Congradulations on the Aurender. It is a truly high end streamer. If you want to give your analog rig a better run for it’s money it will probably take a different DAC. The streamer is probably capable of getting really really close. .
Aurender N20 Streamer & Holo May DAC vs Analog
A couple of caveats..
1. My retail analog system is 2x $ of my digital.
2. Power cable to phono preamp > to Aurender
3. Analog signal interconnects $$$>$ digital cables.
Analog is much more musical with regards to tonality, airy soundstage with great imaging, detail, impact .. in every way.

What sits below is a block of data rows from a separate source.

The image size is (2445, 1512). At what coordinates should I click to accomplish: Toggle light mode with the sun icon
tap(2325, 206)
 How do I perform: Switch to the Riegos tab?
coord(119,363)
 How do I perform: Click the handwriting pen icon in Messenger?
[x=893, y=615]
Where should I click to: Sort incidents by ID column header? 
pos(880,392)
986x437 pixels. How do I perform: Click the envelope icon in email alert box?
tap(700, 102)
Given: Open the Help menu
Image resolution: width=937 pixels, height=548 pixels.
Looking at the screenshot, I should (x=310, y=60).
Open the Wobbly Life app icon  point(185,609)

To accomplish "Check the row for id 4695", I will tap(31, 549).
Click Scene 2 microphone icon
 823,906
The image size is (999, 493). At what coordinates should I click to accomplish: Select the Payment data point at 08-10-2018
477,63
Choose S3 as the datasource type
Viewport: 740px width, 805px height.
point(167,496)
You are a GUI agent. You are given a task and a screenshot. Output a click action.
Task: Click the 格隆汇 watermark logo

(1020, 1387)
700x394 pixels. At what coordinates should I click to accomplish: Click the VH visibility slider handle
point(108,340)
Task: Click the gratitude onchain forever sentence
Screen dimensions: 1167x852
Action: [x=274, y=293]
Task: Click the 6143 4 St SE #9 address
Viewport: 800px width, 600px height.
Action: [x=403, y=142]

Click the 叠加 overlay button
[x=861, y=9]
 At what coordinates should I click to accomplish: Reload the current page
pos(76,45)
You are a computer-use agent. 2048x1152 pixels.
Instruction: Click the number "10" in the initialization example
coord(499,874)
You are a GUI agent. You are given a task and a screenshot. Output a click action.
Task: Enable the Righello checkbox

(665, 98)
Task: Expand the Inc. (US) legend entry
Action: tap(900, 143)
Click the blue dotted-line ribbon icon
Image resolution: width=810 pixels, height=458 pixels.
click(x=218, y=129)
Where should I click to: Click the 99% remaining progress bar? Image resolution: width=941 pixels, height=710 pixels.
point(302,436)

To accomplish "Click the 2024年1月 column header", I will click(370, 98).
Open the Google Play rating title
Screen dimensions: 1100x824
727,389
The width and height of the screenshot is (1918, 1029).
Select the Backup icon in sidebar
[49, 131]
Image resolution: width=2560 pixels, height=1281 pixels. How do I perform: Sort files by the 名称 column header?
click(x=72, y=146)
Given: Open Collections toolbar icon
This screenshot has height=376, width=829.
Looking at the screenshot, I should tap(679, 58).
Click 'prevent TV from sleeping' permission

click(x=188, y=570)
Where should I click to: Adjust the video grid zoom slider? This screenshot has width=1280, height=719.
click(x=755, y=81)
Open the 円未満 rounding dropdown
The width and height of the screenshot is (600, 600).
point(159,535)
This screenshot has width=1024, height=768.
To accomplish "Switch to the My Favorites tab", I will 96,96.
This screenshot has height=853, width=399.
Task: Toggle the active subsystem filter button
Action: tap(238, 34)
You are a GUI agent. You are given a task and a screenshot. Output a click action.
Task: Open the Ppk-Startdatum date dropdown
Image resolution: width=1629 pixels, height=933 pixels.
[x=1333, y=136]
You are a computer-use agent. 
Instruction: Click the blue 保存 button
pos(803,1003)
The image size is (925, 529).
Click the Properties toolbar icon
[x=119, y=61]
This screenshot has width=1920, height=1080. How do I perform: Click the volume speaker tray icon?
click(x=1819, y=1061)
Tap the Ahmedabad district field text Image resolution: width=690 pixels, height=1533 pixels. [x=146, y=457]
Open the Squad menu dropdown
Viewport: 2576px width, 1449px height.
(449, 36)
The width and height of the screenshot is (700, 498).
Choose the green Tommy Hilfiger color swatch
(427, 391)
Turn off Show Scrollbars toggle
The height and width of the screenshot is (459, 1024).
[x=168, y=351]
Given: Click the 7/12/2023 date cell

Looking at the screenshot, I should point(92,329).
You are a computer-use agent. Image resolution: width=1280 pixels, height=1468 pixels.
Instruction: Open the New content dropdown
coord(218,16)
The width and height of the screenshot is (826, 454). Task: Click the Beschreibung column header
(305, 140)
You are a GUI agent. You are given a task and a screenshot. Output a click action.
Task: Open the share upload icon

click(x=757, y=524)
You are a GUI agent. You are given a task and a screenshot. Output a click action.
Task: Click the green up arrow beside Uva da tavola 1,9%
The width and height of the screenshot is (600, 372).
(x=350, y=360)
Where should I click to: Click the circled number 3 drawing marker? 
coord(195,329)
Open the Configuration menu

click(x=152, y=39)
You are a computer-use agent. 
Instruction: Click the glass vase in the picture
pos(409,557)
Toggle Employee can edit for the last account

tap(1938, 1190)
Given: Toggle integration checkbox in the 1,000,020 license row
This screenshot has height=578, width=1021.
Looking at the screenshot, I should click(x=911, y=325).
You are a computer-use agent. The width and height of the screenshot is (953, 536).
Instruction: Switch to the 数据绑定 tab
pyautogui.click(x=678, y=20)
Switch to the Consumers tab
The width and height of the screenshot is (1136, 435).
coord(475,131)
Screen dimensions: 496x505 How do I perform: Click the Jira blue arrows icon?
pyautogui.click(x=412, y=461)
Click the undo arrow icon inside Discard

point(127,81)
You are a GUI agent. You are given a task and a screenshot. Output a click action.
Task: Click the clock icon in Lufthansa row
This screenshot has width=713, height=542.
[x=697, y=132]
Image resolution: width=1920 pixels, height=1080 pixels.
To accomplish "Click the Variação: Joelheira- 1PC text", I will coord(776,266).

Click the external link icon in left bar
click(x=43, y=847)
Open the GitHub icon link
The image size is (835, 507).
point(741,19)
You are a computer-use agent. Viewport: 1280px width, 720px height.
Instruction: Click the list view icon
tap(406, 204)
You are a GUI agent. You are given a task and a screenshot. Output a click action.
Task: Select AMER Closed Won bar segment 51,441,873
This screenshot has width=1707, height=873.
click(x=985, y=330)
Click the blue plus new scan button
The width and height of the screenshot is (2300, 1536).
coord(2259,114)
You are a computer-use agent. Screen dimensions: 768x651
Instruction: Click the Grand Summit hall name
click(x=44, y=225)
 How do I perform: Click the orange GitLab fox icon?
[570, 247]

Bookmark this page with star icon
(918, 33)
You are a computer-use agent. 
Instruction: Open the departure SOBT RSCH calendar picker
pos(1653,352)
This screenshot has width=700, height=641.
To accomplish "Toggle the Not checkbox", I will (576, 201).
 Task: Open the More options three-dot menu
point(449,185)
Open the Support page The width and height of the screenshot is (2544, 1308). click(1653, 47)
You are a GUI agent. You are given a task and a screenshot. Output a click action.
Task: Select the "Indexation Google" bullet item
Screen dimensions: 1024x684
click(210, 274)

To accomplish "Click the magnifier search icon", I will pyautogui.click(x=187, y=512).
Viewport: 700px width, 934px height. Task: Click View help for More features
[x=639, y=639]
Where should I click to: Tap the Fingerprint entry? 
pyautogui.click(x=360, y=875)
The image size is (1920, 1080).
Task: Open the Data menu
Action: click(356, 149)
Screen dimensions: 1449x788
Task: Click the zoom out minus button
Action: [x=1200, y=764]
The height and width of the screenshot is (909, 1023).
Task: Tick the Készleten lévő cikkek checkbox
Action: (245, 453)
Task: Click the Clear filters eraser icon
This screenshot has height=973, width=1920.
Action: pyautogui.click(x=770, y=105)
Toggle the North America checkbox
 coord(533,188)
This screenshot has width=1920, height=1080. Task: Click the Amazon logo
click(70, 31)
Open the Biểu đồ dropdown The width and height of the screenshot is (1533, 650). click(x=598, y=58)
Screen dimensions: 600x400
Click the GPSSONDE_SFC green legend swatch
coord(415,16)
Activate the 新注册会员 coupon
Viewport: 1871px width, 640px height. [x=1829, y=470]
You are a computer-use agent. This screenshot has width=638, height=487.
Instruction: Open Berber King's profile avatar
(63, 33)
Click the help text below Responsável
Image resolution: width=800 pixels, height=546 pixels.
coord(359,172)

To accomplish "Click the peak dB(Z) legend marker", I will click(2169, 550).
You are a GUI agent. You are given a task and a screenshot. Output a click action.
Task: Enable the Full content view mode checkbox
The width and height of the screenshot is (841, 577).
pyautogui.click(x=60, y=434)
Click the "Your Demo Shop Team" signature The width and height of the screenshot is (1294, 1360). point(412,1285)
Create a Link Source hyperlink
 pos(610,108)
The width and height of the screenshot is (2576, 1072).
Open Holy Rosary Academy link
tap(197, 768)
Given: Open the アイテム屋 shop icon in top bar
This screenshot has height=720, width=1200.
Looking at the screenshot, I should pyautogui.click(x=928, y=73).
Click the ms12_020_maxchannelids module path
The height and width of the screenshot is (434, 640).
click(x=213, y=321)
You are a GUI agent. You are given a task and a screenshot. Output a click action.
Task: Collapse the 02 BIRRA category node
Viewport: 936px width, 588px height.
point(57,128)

Aurender/May DAC USB vs AES/EBU is source dependent and I haven’t figured this out completely, but CD likes AES with upscaling. Most other sources benefit from USB with regards to imaging, airy presentation and detail/tonality. Still early, but, for example, playing “Friday Night In San Francisco” these differences were quite apparent with Qobuz 176/24. I was definitely favoring USB, but Analog was so much more of everything and much more involving. Analog was amazing.
Aurender is major upgrade from iFi Zen Stream with their best power supply and fiber optic Ethernet isolation.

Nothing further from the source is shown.